**Aim**
Revise the listing from the line with "Click the Votes column header" to the line with "Click the フォローする", changing "Votes" to "Score" and leaving everything else as it is.

══ Input rows ══

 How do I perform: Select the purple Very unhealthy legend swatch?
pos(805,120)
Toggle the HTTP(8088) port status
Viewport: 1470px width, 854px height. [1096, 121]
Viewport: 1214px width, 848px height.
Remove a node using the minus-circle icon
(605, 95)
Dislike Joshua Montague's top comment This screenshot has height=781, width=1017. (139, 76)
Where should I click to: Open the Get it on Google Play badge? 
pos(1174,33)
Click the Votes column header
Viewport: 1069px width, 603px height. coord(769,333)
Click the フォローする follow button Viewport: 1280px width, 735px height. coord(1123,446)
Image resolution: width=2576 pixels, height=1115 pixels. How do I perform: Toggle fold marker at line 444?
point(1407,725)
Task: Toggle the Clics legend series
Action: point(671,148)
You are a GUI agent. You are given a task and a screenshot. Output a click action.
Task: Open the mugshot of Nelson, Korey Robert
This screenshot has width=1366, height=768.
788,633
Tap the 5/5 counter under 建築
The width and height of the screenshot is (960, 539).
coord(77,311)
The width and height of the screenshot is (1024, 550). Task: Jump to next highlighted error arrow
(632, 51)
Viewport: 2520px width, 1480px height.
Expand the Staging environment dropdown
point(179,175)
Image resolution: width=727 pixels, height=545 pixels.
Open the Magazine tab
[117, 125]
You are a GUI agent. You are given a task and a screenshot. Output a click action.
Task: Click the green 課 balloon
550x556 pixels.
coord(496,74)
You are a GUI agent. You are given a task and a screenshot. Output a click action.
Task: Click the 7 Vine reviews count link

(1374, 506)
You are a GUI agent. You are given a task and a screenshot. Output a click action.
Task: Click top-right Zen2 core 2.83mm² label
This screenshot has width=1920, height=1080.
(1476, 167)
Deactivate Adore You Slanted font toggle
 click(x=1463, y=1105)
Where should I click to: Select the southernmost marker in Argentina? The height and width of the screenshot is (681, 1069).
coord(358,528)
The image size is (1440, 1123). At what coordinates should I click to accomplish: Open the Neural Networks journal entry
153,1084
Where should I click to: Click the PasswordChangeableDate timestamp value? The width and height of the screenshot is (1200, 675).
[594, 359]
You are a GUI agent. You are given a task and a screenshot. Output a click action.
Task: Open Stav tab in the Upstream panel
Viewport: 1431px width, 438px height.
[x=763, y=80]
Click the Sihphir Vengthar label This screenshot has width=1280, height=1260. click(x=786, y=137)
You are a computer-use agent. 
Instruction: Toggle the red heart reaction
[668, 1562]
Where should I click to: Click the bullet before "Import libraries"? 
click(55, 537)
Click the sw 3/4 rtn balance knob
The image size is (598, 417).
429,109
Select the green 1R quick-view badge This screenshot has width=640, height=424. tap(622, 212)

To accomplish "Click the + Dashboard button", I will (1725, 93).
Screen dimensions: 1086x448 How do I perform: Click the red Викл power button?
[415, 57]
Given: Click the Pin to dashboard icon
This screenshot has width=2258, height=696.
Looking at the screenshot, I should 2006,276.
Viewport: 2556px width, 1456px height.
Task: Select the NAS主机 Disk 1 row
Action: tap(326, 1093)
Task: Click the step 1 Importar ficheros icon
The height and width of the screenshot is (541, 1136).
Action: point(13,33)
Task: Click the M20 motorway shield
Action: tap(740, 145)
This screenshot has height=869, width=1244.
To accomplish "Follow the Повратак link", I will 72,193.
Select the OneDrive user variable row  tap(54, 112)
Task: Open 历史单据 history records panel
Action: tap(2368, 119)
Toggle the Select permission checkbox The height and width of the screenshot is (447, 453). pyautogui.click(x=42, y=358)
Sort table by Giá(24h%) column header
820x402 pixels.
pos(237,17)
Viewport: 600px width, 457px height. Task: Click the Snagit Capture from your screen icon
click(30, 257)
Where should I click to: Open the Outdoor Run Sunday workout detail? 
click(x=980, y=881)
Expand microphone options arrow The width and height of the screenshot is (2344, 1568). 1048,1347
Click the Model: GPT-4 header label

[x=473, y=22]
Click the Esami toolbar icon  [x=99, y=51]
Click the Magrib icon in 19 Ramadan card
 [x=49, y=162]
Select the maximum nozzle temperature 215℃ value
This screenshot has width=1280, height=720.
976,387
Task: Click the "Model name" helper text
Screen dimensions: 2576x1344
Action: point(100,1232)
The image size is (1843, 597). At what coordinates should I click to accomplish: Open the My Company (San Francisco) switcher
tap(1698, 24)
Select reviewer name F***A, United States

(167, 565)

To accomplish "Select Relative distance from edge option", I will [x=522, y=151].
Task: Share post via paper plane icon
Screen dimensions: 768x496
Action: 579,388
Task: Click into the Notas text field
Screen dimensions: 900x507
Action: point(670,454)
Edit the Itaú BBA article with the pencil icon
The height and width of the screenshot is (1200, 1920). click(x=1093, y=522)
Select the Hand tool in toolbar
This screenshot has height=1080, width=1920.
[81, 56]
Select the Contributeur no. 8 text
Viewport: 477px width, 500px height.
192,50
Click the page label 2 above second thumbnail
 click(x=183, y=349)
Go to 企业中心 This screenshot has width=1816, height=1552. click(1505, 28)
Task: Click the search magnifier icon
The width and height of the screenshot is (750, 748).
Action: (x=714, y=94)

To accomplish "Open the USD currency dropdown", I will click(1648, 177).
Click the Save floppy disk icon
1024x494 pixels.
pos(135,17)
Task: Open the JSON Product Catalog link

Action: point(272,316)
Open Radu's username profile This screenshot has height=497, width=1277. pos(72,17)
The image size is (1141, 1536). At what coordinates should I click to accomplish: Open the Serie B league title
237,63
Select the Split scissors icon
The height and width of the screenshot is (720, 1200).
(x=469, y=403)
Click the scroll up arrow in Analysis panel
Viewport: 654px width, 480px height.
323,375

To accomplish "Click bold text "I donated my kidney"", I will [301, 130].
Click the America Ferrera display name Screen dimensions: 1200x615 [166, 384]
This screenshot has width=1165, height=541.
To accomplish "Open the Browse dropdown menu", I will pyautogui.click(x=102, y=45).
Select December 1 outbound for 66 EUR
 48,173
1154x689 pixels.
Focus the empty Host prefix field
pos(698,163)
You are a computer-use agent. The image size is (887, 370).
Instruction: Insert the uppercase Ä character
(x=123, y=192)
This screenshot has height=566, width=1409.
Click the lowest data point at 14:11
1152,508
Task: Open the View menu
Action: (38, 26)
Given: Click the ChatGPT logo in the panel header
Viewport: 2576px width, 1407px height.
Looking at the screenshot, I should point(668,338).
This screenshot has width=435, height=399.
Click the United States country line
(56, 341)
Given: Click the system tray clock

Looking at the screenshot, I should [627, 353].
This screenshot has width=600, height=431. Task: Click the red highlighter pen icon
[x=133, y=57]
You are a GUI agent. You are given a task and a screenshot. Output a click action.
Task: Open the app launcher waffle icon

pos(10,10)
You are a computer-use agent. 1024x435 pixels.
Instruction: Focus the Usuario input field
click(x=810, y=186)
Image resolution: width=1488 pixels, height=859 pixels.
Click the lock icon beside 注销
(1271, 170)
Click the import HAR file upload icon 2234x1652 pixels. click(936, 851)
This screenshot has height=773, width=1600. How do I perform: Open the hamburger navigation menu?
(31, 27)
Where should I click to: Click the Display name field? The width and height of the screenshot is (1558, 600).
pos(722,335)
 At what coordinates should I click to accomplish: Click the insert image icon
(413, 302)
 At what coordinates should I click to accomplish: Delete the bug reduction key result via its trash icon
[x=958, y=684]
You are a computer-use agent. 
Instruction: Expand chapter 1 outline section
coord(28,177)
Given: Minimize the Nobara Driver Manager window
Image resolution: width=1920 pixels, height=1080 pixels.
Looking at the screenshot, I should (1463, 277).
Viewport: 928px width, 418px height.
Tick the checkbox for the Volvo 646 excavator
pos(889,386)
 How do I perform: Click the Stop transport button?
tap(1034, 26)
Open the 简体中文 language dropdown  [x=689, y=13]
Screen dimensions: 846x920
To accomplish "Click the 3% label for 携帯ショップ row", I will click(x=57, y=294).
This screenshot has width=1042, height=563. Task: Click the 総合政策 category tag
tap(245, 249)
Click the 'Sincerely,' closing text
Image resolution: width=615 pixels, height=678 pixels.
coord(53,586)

═══

**Result for this task**
Click the Score column header
Viewport: 1069px width, 603px height. coord(769,333)
Click the フォローする follow button Viewport: 1280px width, 735px height. coord(1123,446)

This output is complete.